Overall, Launch Africa has invested in start-ups spread across 22 markets. In more than half of them (12/22), they were involved in multiple deals with the The ‘Big Four’ representing two thirds of the deals and capital invested through Fund 1 (89 deals, $21 million); Nigeria and South Africa are neck and neck, followed at a distance by Kenya and Egypt.
“Five other markets attracted more than $1 million from Fund 1: Ghana, Senegal and Côte d’Ivoire in West Africa, Tanzania, and Tunisia. The investment team also went off the beaten tracks, identifying investments in often-overlooked countries such as Togo, Sudan or Angola,” the report states.
According to the report, Launch Africa has been investing in fintech through Fund 1, with 42 deals (32 percent) totaling $11 million (36 percent) across 13 markets in total, and including 13 fintech transactions in Nigeria alone.
Read: Global mobile money transaction value up 22pc to $1.26 trillion
However, four other sectors have also seen significant deal activity (more than 10 percent, that is, between $3 million and $4 million and 15-20 deals): Marketplaces, Logistics, Big Data and HealthTech. Deals in these categories were spread across 10 markets each, except for HealthTech with deals spanning ‘only’ 5 markets, including 7 deals in South Africa (the second largest country/sector combination after Nigeria/Fintech).
“The top four sectors by invested value make up 70 percent of the portfolio, with the remaining 30 percent spread across 11 other sectors. Yet within the top four sectors multiple business models are represented along the different value chains, ensuring that no one use case dominates,” the report indicates.
For instance, there are six verticals within the Fintech sector, including credit (both B2C and B2B), remittances, payment, digital banking (both enterprise & consumer) and financial infrastructure (APIs).

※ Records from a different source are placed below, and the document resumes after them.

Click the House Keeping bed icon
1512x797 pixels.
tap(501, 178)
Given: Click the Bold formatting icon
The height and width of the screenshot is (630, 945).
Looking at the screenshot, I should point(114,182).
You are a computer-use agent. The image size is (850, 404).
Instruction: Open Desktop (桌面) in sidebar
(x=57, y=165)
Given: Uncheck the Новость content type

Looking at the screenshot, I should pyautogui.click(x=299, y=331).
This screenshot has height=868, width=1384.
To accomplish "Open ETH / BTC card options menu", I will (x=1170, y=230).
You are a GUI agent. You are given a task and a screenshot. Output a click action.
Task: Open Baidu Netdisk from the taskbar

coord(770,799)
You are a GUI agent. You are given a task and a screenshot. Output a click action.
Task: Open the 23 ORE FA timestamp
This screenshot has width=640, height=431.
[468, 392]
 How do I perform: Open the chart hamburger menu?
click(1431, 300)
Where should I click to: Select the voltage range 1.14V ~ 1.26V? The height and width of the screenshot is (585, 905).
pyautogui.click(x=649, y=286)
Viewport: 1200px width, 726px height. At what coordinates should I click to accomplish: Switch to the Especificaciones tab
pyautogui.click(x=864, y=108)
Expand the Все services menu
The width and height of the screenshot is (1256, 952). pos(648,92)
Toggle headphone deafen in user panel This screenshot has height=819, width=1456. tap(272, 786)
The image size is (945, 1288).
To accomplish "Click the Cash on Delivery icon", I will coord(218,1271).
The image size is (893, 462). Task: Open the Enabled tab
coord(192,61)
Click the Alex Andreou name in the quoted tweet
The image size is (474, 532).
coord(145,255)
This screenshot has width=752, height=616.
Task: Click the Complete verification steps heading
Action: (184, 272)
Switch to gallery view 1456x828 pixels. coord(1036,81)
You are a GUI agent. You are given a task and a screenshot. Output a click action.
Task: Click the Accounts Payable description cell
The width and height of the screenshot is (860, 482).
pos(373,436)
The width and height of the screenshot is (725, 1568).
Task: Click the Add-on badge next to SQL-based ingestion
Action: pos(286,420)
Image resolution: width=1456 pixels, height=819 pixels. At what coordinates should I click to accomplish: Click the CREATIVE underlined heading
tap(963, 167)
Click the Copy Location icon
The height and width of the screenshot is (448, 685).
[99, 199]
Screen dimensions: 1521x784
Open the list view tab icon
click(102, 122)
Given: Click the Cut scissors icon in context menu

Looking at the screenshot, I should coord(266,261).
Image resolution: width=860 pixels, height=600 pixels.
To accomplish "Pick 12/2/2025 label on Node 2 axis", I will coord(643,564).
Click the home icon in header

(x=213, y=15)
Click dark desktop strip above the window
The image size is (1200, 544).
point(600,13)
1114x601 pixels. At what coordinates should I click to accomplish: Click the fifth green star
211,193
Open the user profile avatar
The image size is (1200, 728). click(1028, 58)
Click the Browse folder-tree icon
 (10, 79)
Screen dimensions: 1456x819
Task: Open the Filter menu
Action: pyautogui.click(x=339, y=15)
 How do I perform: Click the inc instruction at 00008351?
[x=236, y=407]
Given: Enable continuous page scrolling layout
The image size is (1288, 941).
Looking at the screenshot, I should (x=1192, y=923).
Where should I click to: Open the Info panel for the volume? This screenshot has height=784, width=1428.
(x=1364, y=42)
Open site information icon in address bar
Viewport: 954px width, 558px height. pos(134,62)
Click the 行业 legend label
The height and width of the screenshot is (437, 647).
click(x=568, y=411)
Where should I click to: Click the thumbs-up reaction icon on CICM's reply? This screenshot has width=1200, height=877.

Geographically as well, the portfolio covers various verticals in each of the portfolio sectors.
In Francophone Africa as an example, the $4 million invested in the region have been allocated to start-ups in logistics marketplace, P2P APIs, health insuretech, agri marketplace or e-commerce. As a result, there is now a very healthy portfolio of companies for later-stage investors to look into for follow-on investments.
Launch Africa is currently raising its second seed stage fund in order to service the ever-increasing need for capital in the African start-up space.
The competition for this funding will certainly be tough: for the current fund, they received over 2,000 pitches! With this new fund, potential LPs will once again have the opportunity to work alongside one of the continent’s most prolific venture capital funds.